Ela não está pensando mais tanto assim em suas qualidades,
talvez por se sentir uma voluntária da imperfeição. Da que não faz parte do
lado bom. E nem do lado ruim. Faz parte de nada, absolutamente nada. Ela não se
arrepiou quando sentiu o vento bater em sua nuca pelada de cabelo jogado
despenteado e embaraçado para cima – dizendo ser um coque bem feito. Soltou
apenas um riso de lado quando ouviu sua música predileta, mas se reprimiu aos
balanços desajeitados do seu corpo pelo ritmo. Piscou muitas e muitas vezes
quando enxergou a imagem cansada de sua pessoa na vitrine de uma loja qualquer.

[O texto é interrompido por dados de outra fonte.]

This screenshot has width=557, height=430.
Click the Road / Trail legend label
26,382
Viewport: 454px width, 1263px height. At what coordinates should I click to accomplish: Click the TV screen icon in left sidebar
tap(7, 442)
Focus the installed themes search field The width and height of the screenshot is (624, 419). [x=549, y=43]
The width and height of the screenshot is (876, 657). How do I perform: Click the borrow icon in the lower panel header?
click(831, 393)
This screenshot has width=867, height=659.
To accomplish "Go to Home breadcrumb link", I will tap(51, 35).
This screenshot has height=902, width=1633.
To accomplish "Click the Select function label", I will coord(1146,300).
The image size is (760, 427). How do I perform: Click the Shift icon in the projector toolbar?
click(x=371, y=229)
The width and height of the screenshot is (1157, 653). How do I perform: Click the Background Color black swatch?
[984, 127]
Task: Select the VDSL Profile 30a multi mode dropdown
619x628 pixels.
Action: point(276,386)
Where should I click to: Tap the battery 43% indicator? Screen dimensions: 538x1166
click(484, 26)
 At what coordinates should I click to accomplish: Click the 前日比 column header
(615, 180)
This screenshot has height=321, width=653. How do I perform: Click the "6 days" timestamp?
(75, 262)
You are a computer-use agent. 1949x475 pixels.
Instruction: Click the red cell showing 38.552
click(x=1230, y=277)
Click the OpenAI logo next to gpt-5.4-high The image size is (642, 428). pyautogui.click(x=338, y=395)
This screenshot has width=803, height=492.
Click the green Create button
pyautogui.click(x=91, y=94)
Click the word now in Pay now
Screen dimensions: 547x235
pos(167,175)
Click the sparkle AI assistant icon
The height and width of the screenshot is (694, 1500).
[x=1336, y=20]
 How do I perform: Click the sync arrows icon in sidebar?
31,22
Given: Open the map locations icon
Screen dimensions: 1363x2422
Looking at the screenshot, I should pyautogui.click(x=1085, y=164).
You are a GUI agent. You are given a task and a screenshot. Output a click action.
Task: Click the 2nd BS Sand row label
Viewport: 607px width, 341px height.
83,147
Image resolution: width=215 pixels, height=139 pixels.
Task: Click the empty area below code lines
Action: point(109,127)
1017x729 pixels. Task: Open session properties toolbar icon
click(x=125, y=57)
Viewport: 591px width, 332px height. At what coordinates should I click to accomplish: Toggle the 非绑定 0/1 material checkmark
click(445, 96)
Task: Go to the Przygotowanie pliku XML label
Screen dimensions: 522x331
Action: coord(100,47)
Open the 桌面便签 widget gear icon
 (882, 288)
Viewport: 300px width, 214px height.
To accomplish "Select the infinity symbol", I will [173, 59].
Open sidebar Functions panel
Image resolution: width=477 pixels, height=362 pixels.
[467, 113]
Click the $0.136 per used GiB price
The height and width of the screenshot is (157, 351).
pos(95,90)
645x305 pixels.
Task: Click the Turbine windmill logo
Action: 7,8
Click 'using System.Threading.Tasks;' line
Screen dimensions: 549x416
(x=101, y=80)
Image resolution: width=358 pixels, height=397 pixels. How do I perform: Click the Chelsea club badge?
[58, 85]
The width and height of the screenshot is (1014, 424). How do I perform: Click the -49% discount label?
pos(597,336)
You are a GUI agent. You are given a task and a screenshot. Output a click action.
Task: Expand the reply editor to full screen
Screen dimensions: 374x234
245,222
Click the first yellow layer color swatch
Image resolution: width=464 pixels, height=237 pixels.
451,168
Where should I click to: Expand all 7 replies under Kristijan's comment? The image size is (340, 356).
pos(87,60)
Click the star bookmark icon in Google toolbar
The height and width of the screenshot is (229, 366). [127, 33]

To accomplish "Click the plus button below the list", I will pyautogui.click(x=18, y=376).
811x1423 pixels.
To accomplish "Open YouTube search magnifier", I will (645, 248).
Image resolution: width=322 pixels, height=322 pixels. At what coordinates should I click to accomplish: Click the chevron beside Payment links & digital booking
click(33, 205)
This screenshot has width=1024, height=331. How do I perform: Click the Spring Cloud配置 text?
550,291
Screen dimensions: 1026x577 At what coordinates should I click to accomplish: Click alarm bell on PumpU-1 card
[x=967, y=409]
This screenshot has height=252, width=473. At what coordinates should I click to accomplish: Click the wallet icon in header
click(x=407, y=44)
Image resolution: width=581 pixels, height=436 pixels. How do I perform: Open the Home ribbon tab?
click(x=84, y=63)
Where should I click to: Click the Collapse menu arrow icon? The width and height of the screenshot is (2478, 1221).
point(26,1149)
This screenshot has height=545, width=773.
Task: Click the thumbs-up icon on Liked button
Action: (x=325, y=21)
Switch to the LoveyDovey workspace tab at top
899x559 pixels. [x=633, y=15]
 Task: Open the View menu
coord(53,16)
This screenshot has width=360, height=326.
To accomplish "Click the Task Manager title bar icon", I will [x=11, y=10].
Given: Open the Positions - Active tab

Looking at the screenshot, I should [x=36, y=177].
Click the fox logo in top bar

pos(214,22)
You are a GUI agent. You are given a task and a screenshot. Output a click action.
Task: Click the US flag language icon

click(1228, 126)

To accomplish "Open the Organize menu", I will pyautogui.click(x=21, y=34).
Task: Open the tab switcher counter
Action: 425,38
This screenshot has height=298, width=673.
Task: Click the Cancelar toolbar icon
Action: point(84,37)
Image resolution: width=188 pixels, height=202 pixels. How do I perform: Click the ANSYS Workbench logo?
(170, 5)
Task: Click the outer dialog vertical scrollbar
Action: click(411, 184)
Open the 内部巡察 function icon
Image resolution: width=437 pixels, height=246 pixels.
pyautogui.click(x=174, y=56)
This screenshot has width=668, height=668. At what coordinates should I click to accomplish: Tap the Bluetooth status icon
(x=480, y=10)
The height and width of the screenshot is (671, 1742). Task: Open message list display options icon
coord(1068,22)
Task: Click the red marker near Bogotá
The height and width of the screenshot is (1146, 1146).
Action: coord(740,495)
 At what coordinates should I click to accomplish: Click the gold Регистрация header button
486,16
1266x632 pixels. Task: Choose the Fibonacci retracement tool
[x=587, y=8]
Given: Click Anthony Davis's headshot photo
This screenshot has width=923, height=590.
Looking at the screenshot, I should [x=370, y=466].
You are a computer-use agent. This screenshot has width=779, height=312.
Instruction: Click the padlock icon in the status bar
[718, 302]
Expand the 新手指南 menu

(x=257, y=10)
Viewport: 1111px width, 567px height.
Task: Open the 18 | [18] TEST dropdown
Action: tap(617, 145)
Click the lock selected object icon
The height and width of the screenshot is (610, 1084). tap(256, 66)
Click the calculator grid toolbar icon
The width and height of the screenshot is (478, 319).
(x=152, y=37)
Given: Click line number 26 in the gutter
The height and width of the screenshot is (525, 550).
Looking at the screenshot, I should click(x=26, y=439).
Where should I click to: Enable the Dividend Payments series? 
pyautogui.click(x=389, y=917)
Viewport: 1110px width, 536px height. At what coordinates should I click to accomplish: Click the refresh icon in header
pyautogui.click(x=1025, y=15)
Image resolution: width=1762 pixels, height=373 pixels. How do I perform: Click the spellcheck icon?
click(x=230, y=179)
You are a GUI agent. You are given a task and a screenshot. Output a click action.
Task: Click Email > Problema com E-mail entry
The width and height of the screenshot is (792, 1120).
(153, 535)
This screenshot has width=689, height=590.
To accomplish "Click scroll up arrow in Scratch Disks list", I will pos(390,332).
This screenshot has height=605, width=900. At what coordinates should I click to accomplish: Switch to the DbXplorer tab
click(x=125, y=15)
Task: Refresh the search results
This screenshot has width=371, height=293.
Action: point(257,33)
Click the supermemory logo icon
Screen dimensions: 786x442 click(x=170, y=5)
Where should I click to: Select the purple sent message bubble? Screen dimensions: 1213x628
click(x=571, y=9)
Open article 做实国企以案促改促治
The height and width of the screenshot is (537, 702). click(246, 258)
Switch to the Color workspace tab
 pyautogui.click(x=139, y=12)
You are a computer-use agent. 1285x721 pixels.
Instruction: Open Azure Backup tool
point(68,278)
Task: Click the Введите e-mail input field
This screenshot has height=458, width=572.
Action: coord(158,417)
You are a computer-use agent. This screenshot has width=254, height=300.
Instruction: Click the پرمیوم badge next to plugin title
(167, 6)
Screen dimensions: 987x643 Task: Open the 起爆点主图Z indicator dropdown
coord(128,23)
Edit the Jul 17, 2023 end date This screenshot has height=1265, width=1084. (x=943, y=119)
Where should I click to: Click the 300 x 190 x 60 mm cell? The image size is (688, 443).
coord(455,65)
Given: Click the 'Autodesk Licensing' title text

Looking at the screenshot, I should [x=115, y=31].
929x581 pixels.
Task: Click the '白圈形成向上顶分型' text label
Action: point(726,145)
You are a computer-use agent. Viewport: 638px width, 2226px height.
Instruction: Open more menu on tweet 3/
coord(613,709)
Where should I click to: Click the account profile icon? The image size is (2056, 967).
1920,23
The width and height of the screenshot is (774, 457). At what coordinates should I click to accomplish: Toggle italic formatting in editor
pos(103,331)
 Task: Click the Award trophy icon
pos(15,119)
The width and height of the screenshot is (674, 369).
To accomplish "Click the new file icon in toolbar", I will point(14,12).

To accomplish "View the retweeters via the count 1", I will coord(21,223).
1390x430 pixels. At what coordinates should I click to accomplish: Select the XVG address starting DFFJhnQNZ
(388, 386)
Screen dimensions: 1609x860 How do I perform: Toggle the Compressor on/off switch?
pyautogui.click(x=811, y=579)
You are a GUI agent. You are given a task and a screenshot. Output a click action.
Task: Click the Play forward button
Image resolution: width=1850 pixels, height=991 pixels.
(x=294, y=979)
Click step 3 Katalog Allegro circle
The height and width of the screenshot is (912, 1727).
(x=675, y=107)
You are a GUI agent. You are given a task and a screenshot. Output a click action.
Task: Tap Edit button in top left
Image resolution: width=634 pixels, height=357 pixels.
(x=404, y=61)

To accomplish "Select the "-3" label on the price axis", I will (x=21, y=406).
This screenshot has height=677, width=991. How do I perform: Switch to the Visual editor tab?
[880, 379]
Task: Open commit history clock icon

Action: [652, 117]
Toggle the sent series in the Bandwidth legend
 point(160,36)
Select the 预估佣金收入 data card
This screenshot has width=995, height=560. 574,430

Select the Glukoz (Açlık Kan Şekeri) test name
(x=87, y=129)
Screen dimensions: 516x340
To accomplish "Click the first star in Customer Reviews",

Talvez, por não acreditar ser ela. Ou até mesmo, por simples desgosto, ou um
gosto curioso.
Ela anda tão corrido que não consegue enxergar seus próprios
passos. Deslumbra uma curva grande em sua testa toda vez que dá de cara com um
manequim vestindo rosa choque e salto alto. Acho que ela se recusa a se vestir
assim. Não sorri para ninguém que julga estranho. Mas cumprimenta o porteiro
como se fosse um alguém de sua família. Ela não empina seu nariz torto para
ninguém, olha por debaixo dos óculos que chamam mais ainda atenção para a
beleza de seus olhos brilhantes. Conserta o erro dos outros e, no entanto, não
sabe como consertar os seus. A timidez que lhe corroi não lhe permite mostrar
ao mundo todas as suas concepções de mundo e sua visão além do limite de alguns
que lhe cercam.
Ela abafa desesperadamente todos os gritos em pedido de
autonomia do seu interior. Alimenta seus pensamentos à prova de muitas leituras
constantes do que lhe dá agrado. Ela é um tanto quanto estranha para quem olhar
assim de longe. Entretanto, para quem se chegar mais, acaba descobrindo sua
preciosidade. É um pouco diferente, vai além dos padrões de beleza exercidos
pela sociedade medíocre, dos limites de visões eternas e medievais e até mesmo,
além do que os homens podem querer encontrar em uma mulher. Acho que por ela
ter um medo brutal. Um medo que não lhe deixa ser menos que tudo isso. Um medo
patético, mas que lhe ajudou a ser tão tudo que não confessa ser. O medo da
imperfeição lhe fez ser tão melhor do que nem ela mesma poderia prever.